血糖値が高くなると脳下垂体機能亢進症になりやすい?

高血糖が続くことで恐いのは糖尿病になることだけではなく、それに関連した合併症や余病にかかることでもあります。

糖尿病に関連した合併症や余病はとても多く、やけどや敗血症をはじめ、悪性腫瘍、冠動脈疾患、脳炎、肝疾患、甲状腺機能亢進症、関節炎、多発性硬化症、副腎質機能亢進症、脳下垂体機能亢進症などがあります。どれも重大な病気ばかりですが、ここでは脳下垂体機能亢進症について考えてみたいと思います。

脳下垂体機能亢進症とは

脳下垂体機能亢進症も糖尿病の余病の一つですが、この病気は下垂体の過形成によるホルモン異常によって起こるものであり、さまざまな病状を呈するのが特徴です。

この病気の恐ろしいところはホルモン異常が発生することであり、それによって集中力が低下したり、成長障害が起こったり、授乳中の乳汁分泌低下などが起こります。

いずれも支障が大きい病状なので、脳下垂体機能亢進症にならないためにも、血糖値を正常化させて糖尿病を改善する必要があります。ではどうすれば血糖値を抑えられるのか、その点について考えてみましょう。

血糖値を抑えて脳下垂体機能亢進症を予防する方法

血糖値を抑えるための一つの方法はカロリー制限を行うことですが、これは適切な食事療法によって行うことができます。適切な食事療法は、炭水化物を抑えた食事を行い、代わりに食物繊維を多く摂るようにすることです。加えて、早く食べるのをやめ、時間をかけてゆっくり、またよく噛んで食べるようにします。

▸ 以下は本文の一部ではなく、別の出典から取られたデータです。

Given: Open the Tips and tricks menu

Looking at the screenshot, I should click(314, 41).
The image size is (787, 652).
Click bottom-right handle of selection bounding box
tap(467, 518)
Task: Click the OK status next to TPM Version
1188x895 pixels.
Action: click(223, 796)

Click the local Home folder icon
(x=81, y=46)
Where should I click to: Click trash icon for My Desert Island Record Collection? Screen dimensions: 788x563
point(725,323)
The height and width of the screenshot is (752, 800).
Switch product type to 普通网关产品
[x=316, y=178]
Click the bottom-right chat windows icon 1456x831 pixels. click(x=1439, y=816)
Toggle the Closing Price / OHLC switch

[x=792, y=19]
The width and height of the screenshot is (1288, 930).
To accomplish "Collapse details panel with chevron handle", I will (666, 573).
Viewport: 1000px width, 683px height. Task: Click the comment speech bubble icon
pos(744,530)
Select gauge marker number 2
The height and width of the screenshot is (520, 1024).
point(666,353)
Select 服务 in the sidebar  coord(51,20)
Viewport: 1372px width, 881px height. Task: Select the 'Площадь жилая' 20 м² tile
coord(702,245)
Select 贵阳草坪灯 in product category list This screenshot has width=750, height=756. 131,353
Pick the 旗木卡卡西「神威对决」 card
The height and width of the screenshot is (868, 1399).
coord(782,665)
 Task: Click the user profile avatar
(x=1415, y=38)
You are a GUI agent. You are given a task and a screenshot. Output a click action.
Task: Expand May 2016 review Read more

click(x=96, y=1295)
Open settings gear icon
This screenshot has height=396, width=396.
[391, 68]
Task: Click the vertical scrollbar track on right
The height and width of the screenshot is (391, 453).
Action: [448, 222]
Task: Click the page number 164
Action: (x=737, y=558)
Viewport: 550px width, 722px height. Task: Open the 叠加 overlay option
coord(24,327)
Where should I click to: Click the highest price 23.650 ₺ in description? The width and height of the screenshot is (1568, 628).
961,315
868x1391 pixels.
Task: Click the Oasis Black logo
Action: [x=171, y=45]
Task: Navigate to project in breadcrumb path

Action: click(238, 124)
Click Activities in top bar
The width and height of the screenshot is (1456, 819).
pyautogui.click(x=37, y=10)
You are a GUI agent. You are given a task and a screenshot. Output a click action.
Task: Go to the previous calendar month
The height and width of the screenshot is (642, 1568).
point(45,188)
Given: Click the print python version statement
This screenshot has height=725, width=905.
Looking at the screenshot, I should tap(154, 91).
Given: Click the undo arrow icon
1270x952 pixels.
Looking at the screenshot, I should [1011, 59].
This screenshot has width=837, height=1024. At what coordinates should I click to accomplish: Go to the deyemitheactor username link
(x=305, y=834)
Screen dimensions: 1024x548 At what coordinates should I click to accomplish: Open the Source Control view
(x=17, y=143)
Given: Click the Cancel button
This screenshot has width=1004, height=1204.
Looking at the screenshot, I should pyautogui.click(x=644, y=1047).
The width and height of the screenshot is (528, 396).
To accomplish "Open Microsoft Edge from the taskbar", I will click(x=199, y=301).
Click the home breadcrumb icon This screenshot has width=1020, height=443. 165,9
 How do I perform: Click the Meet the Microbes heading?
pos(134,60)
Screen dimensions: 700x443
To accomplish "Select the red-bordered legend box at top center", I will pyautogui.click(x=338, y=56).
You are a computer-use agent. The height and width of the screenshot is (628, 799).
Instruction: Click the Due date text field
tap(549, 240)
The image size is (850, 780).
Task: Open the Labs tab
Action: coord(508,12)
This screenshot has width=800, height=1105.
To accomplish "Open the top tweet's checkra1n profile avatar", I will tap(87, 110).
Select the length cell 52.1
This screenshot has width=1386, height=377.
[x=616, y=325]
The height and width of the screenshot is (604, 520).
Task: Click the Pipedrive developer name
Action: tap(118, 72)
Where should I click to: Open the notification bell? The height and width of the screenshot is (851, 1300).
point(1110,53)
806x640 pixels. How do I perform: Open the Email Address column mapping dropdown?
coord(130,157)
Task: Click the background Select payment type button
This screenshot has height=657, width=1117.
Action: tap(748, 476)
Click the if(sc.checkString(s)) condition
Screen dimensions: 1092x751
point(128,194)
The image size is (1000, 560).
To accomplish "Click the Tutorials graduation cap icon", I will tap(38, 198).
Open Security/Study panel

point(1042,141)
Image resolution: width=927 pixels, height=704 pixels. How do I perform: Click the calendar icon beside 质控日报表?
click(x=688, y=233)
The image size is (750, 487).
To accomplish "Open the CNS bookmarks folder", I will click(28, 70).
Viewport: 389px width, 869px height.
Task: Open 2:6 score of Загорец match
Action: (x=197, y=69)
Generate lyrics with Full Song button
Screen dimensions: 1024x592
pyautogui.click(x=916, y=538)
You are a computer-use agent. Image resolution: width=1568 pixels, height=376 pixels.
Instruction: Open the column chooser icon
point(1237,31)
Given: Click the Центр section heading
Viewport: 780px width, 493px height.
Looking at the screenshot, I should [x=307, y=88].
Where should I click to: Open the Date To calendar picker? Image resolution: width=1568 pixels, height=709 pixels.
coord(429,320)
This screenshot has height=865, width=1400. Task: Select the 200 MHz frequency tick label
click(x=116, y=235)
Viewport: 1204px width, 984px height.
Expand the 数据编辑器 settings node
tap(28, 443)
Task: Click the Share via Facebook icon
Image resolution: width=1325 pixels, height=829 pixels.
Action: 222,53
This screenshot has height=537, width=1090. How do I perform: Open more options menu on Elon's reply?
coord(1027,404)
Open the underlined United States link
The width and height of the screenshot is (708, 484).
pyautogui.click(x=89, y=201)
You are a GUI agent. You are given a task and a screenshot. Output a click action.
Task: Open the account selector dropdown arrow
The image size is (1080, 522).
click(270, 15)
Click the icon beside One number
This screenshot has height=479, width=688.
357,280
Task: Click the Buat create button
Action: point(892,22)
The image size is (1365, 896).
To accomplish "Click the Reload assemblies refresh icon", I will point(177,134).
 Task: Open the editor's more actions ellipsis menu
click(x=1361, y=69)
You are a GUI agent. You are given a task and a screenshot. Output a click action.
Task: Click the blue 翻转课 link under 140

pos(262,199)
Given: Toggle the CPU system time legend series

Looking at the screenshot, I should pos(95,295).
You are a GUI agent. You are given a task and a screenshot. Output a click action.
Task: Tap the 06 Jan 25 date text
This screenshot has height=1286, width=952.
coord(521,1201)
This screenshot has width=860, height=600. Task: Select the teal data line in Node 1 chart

食物繊維を含んだ食品にはかぼちゃ、ごぼうなどがありますが、血糖値を抑える効果をもつのは食物繊維だけではなく、ミネラルの一種であるクロムを含んだ食品もあります。クロムを含んだ食品は、玄米、ブロッコリー、ひじき、キノコ類、ナッツ類などです。

こうした血糖値を抑える食品を摂り入れた食事療法はとても有効なので、ぜひ継続して行っていきましょう。ただし、高血糖状態に応急処置的に対応するために、α-グルコシダーゼ阻害薬などを用いた薬物療法が必要になる場合もあります。